Document segment
⟨
NAME

OpenFrame::AppKit::App - The OpenFrame AppKit application class

SYNOPSIS

package MyApplication;

use strict;

use OpenFrame::AppKit::App;
use base qw ( OpenFrame::AppKit::App );

DESCRIPTION

The OpenFrame::AppKit::App class is designed to be inherited from. It provides all the basic functionality of a pipeline segment, as well as basic functionality that applications will need to start running.

To create an application, all you need to do to get started is subclass OpenFrame::AppKit::App.

package MyApplication;

use strict;

use OpenFrame::AppKit::App;
use base qw ( OpenFrame::AppKit::App );

In your server code you can now instantiate your application:

my $app = MyApplication->new();

However, applications require a little more information to act in the manner we have come to expect. Applications in common web applications act when a url is requested that they listen to. Your new application is capable of that, but you need to tell it which URIs to match against. You do this by using the uri() method of that OpenFrame::AppKit::App helpfully provides. If for instance you wanted your application to execute whenever you went to '/myapp.html' URL then simply use the URI method to specify a regular expression to match:

$app->uri( qr!/myapp\.html! );

OpenFrame::AppKit::App uses the concept of namespaces to keep your application's data seperate from other application's data in the global session. You can specify the namespace of your application by using the namespace() method, that once again, OpenFrame::AppKit::App provides:

$app->namespace( 'myapplication' );

As you have probably noticed, the work needed to set up your applications initialization is performed through method calls to your application. All methods that have been demonstrated here are capable of being chained:

my $app = MyApplication->new()
                       ->uri( qr!/myapp\.html! )
                       ->namespace( 'myapplication' );

All this is very useful, but so far the application still does nothing at all. This will change. OpenFrame::AppKit::App applications act by default as state machines. These states are specified by parameters sent to the OpenFrame server. In the case of an HTTP GET message you can see them on the end of a URL:

http://some.server.com/test.cgi?name=value

In this case there is one parameter, name and one value value. The application's state machine looks at the parameters, your application acts on values. To set up your state machine you create a method in your application called entry_points(). This method should return a hash of arrays. In the hash, the keys represent methods in your module, and then elements in the array represent parameters that have to exist in order for your application to be run:

    sub entry_points {
	return {
		form_filled => [ 'name', 'age' ]
	       };
    }

Each of the keys in your hash is an entry point, and needs a subroutine in your module to perform the work.
⟩
Study questions
1. Answer these questions from the OpenFrame::AppKit::App documentation:
(a) Which method tells an application which URIs to match against?
(b) What does OpenFrame::AppKit::App use to keep an application's data separate from other applications' data in the global session?
(c) What should the entry_points() method return?
2. Please carry the OpenFrame::AppKit::App documentation further, starting after its final sentence about entry points needing a subroutine.
The records that come next are separate material, unrelated to the OpenFrame::AppKit::App documentation.

(Dataset items)
⟨
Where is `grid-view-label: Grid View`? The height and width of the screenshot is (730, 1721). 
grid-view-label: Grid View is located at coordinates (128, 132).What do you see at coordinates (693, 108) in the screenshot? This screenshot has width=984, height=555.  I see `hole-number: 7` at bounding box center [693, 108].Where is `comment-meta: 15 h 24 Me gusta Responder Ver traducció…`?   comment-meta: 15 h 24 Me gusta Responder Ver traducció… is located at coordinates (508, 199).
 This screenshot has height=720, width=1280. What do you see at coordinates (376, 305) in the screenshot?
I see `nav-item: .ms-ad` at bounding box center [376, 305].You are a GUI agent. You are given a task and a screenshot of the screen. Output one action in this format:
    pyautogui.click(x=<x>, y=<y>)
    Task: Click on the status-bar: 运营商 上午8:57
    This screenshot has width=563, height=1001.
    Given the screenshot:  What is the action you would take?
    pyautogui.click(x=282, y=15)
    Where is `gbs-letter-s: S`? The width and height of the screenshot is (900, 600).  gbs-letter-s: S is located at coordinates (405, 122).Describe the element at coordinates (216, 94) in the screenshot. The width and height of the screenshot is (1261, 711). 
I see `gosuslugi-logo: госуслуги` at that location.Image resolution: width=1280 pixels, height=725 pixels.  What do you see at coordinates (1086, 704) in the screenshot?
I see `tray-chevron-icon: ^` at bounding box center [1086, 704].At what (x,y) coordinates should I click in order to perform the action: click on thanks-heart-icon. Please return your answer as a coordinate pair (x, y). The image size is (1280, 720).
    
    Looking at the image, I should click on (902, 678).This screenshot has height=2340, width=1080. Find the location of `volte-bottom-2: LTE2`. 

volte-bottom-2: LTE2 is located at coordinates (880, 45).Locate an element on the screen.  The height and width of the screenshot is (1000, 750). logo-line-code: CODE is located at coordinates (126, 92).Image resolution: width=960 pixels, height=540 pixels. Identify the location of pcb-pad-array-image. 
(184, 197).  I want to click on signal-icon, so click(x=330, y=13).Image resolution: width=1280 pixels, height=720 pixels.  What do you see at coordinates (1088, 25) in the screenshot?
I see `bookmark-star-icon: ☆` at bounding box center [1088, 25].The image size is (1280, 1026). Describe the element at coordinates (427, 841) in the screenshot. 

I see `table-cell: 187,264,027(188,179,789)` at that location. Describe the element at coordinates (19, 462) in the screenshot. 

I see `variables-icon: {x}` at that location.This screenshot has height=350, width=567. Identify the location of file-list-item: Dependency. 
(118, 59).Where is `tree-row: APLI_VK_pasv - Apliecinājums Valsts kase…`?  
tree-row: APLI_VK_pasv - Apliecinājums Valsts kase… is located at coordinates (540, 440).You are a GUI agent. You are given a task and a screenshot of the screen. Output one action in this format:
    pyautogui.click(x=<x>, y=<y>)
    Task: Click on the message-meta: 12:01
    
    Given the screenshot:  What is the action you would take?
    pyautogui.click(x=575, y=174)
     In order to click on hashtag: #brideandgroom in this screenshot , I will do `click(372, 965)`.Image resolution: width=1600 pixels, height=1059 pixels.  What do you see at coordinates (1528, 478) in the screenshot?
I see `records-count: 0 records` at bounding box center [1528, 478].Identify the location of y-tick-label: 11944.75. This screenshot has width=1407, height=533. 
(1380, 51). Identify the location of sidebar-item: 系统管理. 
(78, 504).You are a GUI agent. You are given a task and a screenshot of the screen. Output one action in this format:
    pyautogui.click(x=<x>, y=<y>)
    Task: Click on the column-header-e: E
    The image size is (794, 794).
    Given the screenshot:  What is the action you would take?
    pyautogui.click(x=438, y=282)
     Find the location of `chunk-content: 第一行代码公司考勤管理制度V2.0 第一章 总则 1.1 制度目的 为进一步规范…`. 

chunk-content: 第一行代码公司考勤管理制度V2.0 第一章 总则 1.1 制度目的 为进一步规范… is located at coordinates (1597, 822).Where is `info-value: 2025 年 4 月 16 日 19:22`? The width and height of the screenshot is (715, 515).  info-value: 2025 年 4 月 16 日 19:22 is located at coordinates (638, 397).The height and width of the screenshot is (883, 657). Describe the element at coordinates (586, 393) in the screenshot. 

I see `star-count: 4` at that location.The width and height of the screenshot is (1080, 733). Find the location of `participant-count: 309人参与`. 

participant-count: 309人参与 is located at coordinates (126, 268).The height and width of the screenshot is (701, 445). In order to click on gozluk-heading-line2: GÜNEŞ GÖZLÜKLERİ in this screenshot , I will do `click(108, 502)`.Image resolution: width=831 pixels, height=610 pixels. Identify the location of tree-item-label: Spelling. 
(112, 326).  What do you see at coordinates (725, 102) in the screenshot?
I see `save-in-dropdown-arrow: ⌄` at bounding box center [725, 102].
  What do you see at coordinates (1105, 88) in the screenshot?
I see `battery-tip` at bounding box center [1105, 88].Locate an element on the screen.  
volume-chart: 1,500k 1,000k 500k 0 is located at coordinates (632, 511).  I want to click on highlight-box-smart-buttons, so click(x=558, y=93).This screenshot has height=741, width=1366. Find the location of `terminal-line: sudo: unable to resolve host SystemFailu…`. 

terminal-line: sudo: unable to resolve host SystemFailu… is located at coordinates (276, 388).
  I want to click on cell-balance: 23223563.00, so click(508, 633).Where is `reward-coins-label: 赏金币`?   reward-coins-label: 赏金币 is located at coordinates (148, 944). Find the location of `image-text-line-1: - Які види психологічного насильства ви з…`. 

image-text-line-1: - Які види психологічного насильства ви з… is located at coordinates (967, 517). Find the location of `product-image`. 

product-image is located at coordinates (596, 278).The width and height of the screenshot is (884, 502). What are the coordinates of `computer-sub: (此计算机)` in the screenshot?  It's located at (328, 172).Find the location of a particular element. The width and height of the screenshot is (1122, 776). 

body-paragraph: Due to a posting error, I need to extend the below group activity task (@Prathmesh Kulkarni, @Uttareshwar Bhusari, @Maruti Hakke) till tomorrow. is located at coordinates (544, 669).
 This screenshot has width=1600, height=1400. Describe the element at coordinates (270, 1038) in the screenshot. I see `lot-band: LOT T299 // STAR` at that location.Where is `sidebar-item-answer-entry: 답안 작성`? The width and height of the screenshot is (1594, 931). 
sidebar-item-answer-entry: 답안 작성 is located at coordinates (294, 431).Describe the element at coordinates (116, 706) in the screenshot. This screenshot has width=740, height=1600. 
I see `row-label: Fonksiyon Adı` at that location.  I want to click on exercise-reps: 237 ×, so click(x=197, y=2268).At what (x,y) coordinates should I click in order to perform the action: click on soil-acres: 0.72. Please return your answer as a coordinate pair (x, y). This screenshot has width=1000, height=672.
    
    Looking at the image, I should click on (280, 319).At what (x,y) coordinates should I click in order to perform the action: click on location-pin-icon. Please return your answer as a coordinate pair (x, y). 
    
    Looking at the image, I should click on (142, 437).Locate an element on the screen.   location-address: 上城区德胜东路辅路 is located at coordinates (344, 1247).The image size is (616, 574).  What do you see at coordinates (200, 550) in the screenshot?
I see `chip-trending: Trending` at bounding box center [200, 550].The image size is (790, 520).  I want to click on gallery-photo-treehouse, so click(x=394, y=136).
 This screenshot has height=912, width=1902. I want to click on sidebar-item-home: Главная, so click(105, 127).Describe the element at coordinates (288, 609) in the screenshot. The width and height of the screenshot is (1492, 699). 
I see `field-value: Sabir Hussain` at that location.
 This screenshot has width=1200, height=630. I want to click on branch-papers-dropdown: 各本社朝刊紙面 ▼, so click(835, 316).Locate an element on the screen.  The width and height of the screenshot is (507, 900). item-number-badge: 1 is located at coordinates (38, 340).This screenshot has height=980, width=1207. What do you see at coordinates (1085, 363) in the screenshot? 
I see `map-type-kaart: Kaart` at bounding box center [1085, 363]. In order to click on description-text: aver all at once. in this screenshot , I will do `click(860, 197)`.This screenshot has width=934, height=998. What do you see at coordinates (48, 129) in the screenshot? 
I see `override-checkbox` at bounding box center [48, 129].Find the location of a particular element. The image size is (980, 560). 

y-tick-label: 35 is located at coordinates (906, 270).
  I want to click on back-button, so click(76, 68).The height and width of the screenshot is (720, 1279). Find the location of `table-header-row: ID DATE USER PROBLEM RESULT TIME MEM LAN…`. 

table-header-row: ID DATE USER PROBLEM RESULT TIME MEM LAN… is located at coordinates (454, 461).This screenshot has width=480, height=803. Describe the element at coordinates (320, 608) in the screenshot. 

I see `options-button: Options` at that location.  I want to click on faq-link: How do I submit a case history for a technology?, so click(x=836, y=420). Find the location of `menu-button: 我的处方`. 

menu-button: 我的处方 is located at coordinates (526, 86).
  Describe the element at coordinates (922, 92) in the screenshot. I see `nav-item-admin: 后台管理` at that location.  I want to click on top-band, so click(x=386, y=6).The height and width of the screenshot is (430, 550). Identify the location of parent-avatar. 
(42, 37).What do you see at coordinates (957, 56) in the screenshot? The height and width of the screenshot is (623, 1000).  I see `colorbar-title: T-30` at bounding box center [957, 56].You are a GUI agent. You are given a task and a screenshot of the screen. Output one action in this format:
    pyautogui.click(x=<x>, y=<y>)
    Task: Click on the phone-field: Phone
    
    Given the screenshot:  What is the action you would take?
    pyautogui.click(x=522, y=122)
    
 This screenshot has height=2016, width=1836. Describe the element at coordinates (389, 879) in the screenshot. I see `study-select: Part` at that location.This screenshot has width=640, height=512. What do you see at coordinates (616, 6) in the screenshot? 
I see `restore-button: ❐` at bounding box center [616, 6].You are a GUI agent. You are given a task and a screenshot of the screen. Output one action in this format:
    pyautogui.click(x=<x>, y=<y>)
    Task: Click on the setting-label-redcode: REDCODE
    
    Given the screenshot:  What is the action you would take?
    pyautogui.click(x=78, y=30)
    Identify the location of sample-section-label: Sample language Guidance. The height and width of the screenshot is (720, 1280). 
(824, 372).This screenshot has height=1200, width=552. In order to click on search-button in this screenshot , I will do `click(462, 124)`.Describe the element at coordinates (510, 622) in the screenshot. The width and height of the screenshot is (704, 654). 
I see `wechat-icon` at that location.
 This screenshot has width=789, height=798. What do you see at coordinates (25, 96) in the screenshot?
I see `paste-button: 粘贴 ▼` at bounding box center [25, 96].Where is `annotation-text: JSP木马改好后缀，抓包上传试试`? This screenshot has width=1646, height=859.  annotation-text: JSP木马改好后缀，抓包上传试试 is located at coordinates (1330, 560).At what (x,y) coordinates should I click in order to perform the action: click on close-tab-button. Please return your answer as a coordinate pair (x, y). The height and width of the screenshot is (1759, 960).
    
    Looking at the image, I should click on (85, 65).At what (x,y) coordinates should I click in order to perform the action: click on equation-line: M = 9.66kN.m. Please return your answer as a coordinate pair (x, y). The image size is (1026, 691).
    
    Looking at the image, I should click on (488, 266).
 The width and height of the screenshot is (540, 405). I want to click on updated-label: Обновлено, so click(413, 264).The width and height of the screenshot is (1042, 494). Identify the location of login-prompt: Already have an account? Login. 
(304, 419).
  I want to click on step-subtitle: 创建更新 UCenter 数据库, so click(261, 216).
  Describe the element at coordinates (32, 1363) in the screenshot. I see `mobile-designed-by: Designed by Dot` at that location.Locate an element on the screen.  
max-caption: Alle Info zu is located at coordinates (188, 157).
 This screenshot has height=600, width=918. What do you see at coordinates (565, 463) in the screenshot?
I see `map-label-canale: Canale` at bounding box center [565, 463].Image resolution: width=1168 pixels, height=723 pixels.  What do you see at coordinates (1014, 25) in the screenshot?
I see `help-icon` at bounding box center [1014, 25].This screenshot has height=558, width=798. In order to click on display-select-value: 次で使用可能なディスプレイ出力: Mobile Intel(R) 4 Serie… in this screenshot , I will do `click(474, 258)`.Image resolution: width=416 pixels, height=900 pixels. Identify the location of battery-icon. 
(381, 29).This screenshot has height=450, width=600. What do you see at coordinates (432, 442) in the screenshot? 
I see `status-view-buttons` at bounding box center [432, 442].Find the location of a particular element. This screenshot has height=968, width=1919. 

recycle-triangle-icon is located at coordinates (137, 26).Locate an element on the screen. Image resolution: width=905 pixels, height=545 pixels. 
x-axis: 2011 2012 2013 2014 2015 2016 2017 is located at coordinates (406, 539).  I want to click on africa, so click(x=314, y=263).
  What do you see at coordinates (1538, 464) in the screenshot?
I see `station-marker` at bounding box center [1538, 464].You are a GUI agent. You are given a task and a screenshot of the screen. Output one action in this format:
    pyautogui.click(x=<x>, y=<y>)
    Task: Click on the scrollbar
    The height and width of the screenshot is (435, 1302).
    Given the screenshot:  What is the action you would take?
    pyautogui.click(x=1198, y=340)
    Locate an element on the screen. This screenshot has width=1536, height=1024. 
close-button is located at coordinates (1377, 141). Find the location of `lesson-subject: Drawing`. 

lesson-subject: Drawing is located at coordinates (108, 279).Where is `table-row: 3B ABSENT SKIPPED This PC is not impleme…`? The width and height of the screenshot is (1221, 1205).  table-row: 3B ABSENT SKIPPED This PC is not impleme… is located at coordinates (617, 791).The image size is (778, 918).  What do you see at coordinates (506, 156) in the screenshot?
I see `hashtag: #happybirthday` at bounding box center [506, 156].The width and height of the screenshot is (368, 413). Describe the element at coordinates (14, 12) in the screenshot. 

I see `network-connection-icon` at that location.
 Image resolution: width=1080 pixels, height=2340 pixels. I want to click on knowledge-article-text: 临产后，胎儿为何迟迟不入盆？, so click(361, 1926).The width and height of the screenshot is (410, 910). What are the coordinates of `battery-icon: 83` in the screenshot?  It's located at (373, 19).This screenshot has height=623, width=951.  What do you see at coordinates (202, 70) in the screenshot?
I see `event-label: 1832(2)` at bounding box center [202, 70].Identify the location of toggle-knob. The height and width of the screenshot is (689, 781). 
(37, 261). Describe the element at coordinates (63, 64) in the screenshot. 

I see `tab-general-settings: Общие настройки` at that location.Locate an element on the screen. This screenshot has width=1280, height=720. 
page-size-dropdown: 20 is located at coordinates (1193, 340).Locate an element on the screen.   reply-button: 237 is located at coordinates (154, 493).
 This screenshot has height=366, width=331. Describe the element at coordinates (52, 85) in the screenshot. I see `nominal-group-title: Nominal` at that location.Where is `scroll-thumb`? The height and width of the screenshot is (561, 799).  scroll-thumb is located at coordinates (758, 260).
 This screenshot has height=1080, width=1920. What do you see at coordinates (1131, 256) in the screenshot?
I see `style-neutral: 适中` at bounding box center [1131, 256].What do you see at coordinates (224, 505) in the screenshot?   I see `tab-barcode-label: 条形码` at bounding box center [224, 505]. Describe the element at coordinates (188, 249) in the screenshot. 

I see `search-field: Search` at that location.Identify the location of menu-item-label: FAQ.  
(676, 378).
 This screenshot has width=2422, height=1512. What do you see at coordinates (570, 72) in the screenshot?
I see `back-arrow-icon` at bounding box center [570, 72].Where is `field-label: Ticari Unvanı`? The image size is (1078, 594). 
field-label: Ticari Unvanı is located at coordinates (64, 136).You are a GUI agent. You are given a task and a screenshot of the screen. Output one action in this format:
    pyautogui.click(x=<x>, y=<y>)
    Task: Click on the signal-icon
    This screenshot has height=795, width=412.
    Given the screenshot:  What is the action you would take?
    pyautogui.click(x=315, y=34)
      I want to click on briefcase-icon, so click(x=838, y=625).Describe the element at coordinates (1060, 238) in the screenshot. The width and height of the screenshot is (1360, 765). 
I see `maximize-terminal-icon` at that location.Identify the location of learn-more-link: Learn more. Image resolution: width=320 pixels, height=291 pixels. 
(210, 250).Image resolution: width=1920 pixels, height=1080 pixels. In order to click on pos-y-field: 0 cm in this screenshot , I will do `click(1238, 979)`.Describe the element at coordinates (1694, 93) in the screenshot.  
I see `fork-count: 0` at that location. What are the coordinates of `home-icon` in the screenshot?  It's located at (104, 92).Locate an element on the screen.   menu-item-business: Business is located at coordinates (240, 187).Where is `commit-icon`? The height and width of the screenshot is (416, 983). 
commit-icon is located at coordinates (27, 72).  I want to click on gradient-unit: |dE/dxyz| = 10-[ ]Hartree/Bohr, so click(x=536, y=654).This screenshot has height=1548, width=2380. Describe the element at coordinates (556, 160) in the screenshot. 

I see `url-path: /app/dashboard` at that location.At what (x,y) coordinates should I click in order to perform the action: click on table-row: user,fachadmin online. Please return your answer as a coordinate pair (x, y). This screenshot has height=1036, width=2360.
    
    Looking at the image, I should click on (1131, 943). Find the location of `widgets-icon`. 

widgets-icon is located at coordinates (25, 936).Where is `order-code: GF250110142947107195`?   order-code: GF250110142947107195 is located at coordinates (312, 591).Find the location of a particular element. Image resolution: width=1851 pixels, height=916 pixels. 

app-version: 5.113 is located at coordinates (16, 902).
⟩
Per-task answers
1.
(a) The uri() method.
(b) Namespaces.
(c) A hash of arrays.

2.
sub form_filled {

}

In the case that you want a method to be called even if there are no parameters matched, OpenFrame automatically calls a method called default() for you.

Whenever OpenFrame::AppKit calls an entry point in your application it calls it with two parameters. The first of the two parameters is the Application object itself. The second is the Pipeline store (but I'll talk about that in a little while, its not important right now). A method that your application will use nearly every time it is in an entry point is the request() method. It returns the OpenFrame::Request object that you can use to find out the exact uri that has been called as well as the paramaters and values supplied to it.

    sub form_filled {
	my $self  = shift;
	my $store = shift;

	my $request = $self->request();
	my $uri     = $request->uri();
	my $args    = $request->arguments();
    }

For more information about the request object and what it does, you can see the OpenFrame::Request documentation. For now we'll talk only about the $args variable, which is a hash reference. Lets assume that your application is up and running, and receiving requests. If you were to receive a request that was represented in URI form as:

http://some.server.com/myapp.html?name=Bob&age=34

Then you could expect to find that your $args hash would look like:

$args = {
         name => 'Bob',
         age  => 34
        }

my $name = $args->{name};

The $name variable would hold the value Bob.

When you write an application any data that you want to provide to the template writer (which may be yourself) should be placed inside the $self object. $self is a hash, and provided you don't use the ::appkit key you can place whatever you'd like in there.

AUTHOR

James A. Duncan <jduncan@fotango.com>

COPYRIGHT

Copyright 2002 Fotango Ltd.

This code is released under the same terms as perl itself.